They all turned toward the tiny reporter, who was wearing one of her million-dollar smiles.

‘Well?’ O’Hara said.

‘It’s underwater. Kraft American said the underwater dish built by Bridges was called Midas. Midas is the heart of the oil field, it’s the pumping station for the whole operation. And it’s all under the sea, the perfect hiding place.’

‘But where is it’?’ the Magician asked.

‘I think I can help there,’ Okari said. ‘I have seen the room from which they direct everything. It is enormous, perhaps forty meters high. And there is a huge map with odd-shaped TV screens recessed in it.’

‘They’re called diod screens,’ said the Magician. ‘Free form.’

‘These TV screens show their operations all over the world. They can watch everything that goes on in this empire of theirs.

There is one in particular, near Bonin, which has this undersea dish you speak of. They have TV pictures inside and out. And there are also ships down there, it is like some great graveyard of old tankers.’

‘Beautiful,’ said the Magician. ‘That’s the answer to the tankers. They sink them and Store oil in them. I’ll bet more than one skipper has vanished in that part of the ocean in the last few years.’

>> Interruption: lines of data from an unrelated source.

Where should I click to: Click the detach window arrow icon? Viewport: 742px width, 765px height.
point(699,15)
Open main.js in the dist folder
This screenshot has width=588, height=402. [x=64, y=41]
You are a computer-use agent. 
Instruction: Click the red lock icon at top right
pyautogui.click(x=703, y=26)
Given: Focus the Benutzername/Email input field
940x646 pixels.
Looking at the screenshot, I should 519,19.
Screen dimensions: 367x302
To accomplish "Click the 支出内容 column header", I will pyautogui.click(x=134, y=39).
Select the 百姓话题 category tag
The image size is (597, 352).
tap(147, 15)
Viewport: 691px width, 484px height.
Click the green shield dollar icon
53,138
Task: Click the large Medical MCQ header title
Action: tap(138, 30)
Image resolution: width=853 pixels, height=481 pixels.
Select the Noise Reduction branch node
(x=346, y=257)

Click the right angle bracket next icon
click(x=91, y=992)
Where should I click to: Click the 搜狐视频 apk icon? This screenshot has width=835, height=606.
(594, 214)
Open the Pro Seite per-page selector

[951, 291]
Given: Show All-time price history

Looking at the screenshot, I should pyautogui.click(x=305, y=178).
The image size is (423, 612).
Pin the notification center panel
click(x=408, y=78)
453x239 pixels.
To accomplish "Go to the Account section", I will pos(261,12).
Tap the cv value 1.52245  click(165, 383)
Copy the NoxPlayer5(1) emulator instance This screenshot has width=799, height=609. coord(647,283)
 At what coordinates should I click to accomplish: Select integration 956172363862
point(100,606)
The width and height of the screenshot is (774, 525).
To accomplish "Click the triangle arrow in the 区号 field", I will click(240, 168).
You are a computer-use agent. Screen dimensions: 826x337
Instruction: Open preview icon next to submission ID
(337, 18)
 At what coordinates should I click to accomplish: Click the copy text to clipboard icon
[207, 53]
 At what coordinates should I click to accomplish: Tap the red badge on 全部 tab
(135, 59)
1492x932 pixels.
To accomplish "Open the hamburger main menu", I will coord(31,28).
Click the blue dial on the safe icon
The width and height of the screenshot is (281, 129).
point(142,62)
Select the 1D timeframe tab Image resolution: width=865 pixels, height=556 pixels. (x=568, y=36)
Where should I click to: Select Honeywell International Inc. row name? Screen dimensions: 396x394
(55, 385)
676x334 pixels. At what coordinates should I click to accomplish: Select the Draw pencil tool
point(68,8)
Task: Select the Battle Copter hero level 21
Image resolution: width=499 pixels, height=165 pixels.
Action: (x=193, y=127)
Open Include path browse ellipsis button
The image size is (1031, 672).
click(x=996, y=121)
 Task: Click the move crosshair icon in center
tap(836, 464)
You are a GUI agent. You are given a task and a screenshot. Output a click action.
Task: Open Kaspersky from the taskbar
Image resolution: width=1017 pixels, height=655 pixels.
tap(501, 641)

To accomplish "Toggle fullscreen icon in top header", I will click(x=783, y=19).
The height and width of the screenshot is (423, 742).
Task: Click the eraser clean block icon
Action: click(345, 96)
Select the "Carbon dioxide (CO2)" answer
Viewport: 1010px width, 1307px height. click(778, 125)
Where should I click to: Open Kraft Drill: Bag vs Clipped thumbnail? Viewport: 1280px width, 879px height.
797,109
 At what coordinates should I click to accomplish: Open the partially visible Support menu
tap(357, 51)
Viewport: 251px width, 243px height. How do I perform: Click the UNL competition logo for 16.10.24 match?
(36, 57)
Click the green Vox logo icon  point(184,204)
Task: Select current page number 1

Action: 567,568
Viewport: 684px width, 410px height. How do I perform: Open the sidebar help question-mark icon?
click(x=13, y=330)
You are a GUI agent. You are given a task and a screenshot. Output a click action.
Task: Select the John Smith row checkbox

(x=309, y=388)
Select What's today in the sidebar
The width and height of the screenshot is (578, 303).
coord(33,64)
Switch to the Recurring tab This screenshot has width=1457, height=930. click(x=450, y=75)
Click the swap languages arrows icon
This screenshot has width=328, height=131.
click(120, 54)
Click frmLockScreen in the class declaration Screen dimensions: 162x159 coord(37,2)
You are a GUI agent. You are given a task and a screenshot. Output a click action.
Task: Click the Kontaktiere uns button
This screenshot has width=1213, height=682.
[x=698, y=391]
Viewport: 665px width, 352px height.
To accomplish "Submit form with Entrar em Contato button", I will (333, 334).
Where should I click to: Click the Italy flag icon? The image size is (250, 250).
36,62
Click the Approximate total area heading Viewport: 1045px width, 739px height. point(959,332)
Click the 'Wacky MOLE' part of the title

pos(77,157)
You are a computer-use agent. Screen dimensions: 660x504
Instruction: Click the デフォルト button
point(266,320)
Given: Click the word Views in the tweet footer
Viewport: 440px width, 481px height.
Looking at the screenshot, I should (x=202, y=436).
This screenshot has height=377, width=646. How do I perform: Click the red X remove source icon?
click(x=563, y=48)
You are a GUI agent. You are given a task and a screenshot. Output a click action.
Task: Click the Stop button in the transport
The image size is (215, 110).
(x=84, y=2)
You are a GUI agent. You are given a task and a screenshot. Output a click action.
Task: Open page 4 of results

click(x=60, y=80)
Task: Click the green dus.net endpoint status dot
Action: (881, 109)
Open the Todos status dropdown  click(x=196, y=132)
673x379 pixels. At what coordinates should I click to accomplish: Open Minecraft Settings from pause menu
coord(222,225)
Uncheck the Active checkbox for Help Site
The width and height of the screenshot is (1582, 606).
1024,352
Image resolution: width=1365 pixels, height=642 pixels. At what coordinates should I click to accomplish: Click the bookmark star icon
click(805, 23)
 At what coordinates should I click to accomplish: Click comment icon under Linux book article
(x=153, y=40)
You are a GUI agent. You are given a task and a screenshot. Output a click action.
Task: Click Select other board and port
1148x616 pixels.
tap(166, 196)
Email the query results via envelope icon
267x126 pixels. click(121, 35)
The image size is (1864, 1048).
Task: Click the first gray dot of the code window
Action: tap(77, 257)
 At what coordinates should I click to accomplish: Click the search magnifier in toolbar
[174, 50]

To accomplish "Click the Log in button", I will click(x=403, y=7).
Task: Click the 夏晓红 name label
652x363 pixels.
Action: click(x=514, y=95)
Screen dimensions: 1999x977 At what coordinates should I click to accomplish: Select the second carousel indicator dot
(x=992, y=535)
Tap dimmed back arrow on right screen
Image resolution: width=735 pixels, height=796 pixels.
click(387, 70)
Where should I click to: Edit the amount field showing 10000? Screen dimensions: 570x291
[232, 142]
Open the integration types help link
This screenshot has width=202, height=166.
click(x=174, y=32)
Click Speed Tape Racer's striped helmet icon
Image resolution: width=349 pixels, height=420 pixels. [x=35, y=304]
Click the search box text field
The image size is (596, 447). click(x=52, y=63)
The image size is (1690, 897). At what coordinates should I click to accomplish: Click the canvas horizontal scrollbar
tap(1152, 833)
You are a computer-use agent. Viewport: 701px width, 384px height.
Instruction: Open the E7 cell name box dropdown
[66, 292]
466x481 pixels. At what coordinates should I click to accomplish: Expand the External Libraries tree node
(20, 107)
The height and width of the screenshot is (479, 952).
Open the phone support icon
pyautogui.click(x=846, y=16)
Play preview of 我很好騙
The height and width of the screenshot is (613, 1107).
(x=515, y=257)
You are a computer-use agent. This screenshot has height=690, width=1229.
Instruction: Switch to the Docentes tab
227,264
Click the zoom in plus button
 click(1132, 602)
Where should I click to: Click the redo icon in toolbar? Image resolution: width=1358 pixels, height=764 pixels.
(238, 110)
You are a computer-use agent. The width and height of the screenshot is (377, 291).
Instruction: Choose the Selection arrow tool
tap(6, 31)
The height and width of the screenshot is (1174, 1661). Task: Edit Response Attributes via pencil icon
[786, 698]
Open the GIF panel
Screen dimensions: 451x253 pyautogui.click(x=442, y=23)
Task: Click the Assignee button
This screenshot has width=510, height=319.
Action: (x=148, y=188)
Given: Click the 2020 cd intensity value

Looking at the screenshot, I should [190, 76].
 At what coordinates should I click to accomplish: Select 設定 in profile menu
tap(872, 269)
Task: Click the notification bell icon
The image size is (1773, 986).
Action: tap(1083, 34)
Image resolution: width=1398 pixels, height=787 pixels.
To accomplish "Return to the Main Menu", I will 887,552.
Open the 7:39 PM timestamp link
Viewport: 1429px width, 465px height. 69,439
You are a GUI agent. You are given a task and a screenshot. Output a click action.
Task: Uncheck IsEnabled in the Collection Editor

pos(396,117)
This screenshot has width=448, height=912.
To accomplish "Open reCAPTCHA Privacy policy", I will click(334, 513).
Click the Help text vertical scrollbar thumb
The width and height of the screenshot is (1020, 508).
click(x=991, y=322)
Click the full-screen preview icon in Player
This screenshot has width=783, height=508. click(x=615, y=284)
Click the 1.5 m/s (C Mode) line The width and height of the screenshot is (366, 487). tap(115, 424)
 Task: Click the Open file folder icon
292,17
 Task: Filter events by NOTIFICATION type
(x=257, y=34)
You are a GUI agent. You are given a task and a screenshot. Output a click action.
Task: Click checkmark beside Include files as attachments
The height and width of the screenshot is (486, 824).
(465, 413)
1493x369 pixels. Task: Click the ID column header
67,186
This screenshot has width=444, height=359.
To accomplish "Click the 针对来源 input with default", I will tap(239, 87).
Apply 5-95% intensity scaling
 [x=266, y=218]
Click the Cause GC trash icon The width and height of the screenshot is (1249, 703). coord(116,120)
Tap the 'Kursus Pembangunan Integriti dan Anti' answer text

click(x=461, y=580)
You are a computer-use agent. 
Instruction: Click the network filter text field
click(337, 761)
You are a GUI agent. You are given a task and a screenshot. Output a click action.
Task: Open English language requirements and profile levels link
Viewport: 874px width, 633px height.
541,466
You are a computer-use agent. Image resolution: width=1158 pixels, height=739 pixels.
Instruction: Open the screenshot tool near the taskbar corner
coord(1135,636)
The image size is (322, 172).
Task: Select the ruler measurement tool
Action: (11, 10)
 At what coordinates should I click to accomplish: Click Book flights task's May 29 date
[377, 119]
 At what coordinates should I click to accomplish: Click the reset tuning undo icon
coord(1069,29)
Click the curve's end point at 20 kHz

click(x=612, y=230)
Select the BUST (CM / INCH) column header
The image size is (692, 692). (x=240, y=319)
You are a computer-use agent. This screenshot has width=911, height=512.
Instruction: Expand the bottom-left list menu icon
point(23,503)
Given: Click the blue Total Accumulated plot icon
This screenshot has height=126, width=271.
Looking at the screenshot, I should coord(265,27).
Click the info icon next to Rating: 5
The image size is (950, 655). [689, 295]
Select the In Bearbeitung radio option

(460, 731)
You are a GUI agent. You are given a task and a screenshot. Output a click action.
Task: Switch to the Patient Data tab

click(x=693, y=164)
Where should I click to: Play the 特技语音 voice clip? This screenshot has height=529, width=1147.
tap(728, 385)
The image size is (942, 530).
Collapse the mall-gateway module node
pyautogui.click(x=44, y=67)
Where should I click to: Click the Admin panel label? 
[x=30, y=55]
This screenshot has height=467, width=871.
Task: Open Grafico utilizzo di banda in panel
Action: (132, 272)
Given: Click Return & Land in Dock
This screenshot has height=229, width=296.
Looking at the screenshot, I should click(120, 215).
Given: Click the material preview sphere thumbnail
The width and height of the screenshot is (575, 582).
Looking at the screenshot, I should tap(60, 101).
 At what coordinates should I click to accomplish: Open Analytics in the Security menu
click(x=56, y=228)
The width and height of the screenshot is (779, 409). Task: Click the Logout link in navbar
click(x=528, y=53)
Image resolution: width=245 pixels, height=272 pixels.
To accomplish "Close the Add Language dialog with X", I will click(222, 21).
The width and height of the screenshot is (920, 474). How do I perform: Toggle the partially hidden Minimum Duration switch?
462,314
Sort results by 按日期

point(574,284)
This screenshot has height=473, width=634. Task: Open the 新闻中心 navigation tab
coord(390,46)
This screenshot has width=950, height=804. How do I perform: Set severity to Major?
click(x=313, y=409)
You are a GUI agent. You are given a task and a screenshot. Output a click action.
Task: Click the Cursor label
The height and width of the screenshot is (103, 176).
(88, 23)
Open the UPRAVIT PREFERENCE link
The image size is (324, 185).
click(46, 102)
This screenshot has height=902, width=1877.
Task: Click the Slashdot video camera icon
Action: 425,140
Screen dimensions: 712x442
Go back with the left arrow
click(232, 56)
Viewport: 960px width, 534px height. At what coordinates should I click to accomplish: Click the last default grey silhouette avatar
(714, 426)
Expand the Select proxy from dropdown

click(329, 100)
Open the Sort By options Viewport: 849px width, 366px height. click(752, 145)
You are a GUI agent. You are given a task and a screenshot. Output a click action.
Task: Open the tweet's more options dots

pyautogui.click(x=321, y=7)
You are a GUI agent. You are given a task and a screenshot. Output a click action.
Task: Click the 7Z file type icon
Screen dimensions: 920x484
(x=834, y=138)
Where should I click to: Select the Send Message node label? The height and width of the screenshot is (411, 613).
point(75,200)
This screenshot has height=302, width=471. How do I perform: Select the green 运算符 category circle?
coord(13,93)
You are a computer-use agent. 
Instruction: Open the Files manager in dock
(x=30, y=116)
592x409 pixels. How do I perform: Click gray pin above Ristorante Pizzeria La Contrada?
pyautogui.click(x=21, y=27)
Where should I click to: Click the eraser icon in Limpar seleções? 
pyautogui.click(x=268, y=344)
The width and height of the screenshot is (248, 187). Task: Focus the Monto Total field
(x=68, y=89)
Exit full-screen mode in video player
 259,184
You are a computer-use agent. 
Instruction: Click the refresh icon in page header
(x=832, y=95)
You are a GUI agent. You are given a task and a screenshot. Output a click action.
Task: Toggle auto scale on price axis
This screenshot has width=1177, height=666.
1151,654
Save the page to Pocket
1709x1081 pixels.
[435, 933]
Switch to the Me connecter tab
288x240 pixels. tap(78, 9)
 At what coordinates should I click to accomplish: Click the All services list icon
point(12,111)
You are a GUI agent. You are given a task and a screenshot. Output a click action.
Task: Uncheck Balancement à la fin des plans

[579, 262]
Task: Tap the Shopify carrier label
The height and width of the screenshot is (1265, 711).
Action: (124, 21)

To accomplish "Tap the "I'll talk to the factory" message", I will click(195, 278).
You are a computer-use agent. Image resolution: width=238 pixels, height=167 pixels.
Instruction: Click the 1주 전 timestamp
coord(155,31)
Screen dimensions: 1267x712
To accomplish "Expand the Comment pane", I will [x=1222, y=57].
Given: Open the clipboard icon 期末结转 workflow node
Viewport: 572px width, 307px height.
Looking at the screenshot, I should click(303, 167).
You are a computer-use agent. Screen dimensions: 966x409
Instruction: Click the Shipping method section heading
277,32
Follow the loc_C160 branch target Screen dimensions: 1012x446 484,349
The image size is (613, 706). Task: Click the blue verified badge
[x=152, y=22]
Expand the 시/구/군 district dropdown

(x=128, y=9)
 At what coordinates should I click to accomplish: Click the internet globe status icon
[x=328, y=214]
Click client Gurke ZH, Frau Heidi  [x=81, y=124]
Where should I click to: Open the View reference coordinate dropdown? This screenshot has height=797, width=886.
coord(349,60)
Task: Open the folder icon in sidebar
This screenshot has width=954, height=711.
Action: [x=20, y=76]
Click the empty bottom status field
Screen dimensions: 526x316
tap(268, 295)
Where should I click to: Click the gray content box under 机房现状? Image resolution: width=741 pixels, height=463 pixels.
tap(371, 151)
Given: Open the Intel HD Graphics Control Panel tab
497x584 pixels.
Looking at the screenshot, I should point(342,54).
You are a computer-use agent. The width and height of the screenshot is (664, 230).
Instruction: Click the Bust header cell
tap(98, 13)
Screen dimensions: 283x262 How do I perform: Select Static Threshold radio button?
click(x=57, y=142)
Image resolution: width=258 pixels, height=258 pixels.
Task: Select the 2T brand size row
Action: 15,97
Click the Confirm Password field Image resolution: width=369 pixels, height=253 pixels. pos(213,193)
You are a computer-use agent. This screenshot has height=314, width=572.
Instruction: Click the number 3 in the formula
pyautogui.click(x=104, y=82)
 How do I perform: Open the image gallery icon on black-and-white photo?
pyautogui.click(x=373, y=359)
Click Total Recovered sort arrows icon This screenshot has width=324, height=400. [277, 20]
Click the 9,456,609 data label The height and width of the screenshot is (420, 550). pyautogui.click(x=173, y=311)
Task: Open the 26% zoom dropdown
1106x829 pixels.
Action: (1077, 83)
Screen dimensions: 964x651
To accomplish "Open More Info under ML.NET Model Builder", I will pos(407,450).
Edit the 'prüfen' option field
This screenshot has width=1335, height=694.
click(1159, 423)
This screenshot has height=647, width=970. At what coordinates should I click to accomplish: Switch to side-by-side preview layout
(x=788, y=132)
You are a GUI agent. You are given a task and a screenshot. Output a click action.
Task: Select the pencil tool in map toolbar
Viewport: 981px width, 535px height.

‘And Yumishawa has a new refinery on the Bonin Islands, less than a hundred miles away,’ said Okari.

‘So they pump oil from their underwater storage ships to their refinery as they need it. Christ, what an ingenious operation,’ said O’Hara.

‘They been on to this for — what, thirty years?’ the Magician said. ‘Why didn’t they start pumping oil back then? Why wait?’

‘They couldn’t do anything before this,’ Eliza said. ‘Not without revealing the existence of the strike. That’s their ace in the hole. It gives them almost unlimited oil reserves. Just think what that means in the marketplace. The longer they keep it under wraps, the more powerful they become.’

‘Yes,’ Kimura reflected, ‘if one sells coconuts, the world knows one has a tree.’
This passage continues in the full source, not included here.